The NFL scheduled the Super Bowl 31 rematch between the Packers and Patriots in Foxboro for Monday Night Football in week 9 of 1997. Al Michaels, Frank Gifford, and Dan Dierdorf had the announcing duties that night on ABC at 9 pm. In an odd twist, a stadium conflict with the Florida Marlins (who hosted World Series game 7 on Sunday) caused the NFL to move the Bears-Dolphins game from Sunday afternoon to Monday night. That game started also started at 9 pm and ABC televised it to Chicago and Miami. So while Packers-Patriots is the only Super Bowl rematch thus far to be played in prime time, it wasn't televised to the entire country.
The most recent game on this list took place in week 3 of 2014 when the Broncos traveled to Seattle to face the Seahawks in a rematch of Super Bowl 48 - some 17 years after the last rematch. CBS assigned its #1 crew of Jim Nantz and Phil Simms to this contest and spotlighted it as the main 4:25 pm doubleheader game.

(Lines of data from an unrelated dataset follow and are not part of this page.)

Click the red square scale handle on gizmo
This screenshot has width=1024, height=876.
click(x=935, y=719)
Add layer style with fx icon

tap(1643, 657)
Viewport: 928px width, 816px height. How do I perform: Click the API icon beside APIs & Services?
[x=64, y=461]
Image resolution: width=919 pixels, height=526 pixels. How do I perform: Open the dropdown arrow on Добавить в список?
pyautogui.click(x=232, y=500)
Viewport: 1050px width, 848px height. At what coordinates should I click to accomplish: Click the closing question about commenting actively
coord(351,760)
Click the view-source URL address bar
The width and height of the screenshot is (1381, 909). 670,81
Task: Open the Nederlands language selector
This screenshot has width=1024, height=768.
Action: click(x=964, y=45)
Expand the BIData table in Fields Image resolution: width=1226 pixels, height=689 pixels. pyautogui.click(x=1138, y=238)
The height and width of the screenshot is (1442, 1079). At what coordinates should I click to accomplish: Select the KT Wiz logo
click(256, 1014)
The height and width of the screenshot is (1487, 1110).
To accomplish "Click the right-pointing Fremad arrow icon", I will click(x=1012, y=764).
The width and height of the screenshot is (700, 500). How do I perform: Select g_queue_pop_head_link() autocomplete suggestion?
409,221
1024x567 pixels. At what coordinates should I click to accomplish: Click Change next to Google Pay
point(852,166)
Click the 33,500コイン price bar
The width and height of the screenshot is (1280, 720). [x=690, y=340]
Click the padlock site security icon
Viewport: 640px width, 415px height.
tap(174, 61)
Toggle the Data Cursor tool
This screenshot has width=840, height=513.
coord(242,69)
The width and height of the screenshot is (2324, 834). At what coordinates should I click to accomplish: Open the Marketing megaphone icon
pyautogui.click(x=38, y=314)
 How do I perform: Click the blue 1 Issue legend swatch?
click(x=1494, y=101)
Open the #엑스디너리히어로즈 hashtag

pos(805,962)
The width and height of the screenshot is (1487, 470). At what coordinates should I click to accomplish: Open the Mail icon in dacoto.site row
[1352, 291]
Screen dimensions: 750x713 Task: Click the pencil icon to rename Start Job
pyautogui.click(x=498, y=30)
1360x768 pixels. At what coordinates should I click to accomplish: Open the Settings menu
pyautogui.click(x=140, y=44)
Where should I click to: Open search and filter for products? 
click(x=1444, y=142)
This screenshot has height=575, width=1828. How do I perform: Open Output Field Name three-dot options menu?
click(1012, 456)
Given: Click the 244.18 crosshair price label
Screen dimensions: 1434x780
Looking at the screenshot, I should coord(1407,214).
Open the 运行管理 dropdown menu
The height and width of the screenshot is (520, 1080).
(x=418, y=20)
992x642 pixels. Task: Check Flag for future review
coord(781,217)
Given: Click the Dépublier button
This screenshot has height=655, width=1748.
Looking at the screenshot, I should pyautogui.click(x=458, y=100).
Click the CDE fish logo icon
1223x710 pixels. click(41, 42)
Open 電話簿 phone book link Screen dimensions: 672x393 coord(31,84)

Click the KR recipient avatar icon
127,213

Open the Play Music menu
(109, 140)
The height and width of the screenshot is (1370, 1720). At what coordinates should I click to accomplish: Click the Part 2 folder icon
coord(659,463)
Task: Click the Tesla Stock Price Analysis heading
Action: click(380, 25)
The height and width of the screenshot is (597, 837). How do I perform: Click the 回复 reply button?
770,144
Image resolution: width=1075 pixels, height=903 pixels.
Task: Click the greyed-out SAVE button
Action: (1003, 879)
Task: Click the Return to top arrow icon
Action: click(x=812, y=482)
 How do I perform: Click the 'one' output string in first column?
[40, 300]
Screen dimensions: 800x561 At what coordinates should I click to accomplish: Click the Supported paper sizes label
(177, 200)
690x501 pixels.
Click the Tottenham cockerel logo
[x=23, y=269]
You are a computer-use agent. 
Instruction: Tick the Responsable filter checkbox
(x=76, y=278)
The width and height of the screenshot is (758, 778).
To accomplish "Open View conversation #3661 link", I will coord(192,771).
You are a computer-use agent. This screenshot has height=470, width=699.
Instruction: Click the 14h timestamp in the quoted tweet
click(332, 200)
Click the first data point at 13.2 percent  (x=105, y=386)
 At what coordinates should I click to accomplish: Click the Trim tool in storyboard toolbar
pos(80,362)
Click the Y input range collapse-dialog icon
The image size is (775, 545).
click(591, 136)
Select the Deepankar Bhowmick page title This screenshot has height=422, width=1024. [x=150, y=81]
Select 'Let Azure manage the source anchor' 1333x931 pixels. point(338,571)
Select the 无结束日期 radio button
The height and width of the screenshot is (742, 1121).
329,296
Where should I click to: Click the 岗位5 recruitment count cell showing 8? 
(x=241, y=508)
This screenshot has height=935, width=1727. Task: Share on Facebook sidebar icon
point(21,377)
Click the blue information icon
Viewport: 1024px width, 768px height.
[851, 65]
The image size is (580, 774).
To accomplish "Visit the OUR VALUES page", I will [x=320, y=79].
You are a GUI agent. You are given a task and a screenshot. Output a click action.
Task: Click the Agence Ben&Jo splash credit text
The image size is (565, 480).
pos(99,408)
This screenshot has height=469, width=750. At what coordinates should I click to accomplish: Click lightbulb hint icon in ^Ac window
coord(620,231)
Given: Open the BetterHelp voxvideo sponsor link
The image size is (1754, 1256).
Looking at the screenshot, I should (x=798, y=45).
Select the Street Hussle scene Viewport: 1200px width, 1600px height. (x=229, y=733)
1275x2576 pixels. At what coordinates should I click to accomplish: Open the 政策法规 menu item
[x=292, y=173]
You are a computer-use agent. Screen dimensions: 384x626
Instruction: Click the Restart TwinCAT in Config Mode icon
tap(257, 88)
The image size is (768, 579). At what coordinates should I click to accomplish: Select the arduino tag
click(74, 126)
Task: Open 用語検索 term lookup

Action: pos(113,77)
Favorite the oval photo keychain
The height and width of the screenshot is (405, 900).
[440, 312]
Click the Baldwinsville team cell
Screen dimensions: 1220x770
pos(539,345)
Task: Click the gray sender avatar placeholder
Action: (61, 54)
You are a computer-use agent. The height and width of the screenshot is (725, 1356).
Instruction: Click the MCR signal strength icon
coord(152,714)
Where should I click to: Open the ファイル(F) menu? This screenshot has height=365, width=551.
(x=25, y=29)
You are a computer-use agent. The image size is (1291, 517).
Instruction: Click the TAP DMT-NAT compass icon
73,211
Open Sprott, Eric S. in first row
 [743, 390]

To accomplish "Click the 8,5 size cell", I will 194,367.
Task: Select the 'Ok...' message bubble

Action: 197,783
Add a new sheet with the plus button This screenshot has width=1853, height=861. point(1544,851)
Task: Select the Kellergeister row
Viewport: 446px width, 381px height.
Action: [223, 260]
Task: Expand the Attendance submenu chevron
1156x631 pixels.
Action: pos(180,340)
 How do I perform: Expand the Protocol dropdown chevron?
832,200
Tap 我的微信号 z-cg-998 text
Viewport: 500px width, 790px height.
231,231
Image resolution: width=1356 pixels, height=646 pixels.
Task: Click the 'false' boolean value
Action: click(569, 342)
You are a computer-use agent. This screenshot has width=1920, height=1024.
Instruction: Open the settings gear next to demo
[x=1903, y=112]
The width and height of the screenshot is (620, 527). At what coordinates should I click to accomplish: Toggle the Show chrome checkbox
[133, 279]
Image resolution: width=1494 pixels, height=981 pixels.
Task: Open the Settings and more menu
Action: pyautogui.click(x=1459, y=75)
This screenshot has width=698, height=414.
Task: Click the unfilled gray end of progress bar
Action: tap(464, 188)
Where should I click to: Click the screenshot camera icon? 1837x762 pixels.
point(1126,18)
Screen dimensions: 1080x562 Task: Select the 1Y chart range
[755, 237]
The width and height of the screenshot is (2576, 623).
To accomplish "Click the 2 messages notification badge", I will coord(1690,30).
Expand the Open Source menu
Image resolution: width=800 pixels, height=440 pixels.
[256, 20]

- Of the six Super Bowl rematches so far, four were scheduled as the primary late Sunday afternoon doubleheader game. Only one has been scheduled for prime time (Monday night) while the other game was the main early Sunday game on the doubleheader network.
- Because of the circumstances surrounding the 1997 Monday night game, none of the rematches has been a full national telecast.
- From a calendar standpoint, three games took place in September, two were scheduled in late October, and one was played in December.
- Only one rematch was not called by a network's #1 announcer crew.
- No TV announcer has called more than one Super Bowl rematch - a streak that will continue if Fox gets the 2016 matchup).
- Super Bowl rematches have been rarer than expected. Using a basic probability model and assuming random chance, I calculated that the expected number of such rematches since the 1970 merger would be 12, but the 2016 game will only be the 7th.